After learning about how the Cajun Navy and other disaster relief services were relying on one-to-one communication services such as Zello for information in Houston, we decided to come up with a way to help provide the big picture.

What it does

OpenArmsData uses data from Twitter, IoT devices, and text messages to create a modular comprehensive view of disaster areas for disaster relief personnel. Texts sent to an OpenArmsData phone number are analyzed to determine the resources needed and the location of the sender, allowing for easier relief facilitation. Twitter data is used to create a sentiment graph of the city, expressing the current feelings of the citizens in the area. IoT devices are used to detect natural disasters, providing for instant access to disaster data from the internet.

How we built it

We built it using Node.js for the back-end, WebGL, and Three.js for front-end and MongoDB for maintaining our database. We also use Twilio for sending and receiving texts.

Challenges we ran into

Integrating 3D graphics with the Google Maps API quite a struggle. Additionally, managing and finding the data for sentiment analysis and some preliminary visualizations was difficult.
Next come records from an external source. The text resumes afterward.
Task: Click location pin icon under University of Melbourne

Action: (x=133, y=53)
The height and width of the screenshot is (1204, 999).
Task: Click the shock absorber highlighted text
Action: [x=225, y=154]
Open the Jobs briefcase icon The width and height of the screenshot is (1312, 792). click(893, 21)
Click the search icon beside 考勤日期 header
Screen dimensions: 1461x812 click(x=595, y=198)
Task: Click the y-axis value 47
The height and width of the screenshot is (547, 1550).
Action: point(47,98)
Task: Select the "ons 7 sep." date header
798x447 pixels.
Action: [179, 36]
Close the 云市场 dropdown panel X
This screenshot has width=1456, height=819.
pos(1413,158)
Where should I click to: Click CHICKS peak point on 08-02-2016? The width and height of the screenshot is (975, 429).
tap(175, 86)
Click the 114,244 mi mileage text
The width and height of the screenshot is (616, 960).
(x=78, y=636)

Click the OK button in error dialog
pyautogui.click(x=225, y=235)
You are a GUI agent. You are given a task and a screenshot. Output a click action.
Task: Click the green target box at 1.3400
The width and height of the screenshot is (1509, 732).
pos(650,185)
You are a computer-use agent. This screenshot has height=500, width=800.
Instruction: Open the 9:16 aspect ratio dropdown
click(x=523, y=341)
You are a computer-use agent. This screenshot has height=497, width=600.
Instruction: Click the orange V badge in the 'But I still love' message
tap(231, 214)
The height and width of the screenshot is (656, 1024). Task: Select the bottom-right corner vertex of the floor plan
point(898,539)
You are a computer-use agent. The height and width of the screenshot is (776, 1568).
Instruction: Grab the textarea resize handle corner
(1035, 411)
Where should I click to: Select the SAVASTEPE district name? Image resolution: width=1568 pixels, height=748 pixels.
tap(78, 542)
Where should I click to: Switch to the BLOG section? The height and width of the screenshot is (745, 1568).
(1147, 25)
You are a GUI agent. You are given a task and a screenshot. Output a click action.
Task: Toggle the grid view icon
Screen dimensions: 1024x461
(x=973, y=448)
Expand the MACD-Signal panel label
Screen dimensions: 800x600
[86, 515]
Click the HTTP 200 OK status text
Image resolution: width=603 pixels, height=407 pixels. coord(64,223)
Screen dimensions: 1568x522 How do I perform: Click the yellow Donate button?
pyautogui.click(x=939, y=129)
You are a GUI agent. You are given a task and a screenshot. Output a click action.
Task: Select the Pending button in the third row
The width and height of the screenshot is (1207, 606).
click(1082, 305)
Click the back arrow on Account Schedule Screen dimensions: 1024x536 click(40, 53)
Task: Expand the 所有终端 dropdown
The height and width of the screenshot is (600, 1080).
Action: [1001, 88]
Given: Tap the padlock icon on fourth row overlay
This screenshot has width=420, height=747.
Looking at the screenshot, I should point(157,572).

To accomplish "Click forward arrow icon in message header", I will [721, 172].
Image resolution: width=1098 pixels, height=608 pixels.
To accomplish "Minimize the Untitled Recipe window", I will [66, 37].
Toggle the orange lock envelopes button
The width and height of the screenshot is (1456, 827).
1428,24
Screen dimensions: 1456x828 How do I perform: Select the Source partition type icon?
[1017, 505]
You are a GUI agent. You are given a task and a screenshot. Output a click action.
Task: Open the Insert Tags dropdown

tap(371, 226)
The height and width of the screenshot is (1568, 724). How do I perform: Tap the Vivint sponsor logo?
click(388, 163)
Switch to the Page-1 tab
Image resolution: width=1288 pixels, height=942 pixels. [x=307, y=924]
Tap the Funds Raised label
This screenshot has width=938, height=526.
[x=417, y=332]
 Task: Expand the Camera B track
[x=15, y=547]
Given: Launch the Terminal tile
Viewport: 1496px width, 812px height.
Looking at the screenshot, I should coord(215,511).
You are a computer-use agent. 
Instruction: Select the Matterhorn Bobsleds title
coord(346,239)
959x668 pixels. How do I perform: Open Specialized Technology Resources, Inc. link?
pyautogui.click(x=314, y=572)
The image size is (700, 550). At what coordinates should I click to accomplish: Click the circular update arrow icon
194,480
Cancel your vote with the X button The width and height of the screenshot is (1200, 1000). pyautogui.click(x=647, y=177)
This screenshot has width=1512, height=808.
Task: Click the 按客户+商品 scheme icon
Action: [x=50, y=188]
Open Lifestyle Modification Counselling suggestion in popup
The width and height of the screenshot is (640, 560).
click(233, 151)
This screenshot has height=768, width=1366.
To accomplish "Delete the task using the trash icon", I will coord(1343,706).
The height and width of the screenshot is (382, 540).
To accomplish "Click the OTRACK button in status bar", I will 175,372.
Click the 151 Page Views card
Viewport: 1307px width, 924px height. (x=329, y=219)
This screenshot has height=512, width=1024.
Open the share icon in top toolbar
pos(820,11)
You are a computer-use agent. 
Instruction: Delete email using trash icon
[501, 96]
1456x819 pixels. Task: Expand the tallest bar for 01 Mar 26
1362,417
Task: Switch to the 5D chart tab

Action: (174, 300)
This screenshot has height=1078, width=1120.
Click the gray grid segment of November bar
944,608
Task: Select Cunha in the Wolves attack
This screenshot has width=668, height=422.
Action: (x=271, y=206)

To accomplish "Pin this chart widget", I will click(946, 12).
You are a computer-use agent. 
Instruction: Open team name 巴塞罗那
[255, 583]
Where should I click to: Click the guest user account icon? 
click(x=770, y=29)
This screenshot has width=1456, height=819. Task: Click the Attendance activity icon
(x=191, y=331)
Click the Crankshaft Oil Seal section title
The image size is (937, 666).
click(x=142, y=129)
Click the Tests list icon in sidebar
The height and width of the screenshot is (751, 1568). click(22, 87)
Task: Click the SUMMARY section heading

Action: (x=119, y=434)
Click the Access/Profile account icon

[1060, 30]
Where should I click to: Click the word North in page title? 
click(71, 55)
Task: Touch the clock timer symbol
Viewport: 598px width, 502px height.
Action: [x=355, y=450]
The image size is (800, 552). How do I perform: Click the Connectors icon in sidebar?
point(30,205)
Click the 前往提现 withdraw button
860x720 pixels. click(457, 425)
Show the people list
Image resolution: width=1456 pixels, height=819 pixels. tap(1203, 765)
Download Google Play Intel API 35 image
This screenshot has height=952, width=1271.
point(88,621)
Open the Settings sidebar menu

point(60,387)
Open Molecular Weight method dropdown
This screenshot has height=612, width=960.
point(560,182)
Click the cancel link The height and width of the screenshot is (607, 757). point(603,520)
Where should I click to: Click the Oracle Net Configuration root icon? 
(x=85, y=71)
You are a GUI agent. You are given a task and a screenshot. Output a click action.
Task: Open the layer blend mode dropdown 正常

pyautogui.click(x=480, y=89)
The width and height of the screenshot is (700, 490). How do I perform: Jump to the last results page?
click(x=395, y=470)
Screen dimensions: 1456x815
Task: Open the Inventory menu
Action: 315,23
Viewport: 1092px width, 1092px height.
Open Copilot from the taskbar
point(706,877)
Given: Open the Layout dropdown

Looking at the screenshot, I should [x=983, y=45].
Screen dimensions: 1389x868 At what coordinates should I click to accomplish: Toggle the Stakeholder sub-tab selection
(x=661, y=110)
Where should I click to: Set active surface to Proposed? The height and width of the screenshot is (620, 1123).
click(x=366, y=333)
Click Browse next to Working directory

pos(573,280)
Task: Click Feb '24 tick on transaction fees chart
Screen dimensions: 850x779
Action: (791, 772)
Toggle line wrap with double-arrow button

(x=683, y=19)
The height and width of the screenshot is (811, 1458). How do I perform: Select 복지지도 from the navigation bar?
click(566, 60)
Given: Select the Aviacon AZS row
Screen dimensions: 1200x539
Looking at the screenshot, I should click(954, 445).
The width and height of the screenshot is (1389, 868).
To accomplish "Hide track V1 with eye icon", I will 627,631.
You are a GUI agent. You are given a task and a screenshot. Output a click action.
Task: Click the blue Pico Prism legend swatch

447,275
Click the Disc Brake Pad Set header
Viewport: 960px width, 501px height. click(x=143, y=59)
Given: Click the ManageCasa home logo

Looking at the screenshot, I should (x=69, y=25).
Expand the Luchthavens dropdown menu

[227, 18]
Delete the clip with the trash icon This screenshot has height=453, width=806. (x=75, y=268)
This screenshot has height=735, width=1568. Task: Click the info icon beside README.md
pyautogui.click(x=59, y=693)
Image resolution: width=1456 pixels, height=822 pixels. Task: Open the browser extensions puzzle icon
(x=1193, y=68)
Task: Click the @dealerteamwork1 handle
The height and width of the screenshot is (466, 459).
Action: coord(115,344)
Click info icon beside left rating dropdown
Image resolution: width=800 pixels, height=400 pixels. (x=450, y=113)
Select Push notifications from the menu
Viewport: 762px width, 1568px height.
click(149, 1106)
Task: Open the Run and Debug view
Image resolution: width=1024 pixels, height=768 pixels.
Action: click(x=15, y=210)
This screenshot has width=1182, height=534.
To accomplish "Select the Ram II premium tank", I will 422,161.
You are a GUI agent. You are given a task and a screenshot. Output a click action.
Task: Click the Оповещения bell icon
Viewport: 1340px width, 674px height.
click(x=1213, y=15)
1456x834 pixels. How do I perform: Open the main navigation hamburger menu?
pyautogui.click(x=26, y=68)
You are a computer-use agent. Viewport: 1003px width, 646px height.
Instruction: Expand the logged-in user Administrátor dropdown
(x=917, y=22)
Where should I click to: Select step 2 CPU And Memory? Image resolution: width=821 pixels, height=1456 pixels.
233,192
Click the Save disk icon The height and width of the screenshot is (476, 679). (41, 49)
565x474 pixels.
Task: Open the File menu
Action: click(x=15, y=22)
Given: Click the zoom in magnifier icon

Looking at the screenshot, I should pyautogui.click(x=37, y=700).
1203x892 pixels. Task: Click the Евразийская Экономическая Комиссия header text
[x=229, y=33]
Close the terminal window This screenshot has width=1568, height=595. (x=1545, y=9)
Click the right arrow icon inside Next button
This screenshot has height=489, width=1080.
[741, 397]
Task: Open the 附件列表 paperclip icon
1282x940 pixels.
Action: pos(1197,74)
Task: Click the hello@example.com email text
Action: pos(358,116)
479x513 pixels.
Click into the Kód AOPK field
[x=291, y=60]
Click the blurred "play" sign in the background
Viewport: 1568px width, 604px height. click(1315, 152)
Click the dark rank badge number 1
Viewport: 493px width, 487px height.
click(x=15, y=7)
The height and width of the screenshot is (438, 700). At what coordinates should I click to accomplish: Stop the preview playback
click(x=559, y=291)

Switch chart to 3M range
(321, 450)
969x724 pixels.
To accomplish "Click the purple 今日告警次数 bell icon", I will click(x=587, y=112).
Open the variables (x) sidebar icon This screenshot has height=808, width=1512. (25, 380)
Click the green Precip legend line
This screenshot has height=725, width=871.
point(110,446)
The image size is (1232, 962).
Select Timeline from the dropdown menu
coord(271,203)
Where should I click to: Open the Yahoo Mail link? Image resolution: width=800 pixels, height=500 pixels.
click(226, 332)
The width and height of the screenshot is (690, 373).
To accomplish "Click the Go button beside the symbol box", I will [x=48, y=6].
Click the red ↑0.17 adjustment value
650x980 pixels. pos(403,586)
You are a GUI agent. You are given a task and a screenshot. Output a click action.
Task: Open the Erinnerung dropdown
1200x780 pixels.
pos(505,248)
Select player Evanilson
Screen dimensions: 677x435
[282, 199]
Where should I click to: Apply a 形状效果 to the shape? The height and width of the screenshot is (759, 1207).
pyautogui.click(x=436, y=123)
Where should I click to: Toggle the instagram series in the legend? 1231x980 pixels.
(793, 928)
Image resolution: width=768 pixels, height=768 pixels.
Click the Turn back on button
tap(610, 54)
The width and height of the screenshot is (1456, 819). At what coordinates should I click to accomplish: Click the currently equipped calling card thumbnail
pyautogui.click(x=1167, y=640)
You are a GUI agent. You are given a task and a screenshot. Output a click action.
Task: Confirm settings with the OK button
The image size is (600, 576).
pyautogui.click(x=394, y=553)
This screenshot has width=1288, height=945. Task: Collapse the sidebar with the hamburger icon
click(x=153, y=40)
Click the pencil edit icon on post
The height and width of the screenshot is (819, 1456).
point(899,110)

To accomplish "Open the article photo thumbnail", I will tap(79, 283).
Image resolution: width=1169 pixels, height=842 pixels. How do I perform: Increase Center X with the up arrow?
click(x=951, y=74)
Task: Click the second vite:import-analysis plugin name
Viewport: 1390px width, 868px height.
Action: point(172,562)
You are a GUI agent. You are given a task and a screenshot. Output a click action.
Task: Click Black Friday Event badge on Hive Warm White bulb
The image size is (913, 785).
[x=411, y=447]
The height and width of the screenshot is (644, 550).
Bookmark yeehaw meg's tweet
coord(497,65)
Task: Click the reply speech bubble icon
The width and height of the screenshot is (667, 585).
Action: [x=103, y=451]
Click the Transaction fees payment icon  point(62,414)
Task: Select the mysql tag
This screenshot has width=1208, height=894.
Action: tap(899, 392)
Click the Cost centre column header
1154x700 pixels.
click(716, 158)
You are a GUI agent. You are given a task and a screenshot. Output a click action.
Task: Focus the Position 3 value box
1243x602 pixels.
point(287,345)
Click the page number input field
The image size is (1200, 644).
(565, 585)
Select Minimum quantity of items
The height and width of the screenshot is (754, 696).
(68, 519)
Accomplishments that we're proud of

Designing and implementing a such a complex visual application with a variety of inputs is quite an accomplishment in itself. There were lots of components that required tight integration.

What we learned

We learned a lot about web graphics, as well as communication infrastructure. Working in a collaborative environment at such a fast pace was challenging, but we learned a lot about how to divide our work or work together to avoid development blocks.

What's next for OpenArmsData

We would love to explore better recognition algorithms and interfaces that could better match those in need with those who can help!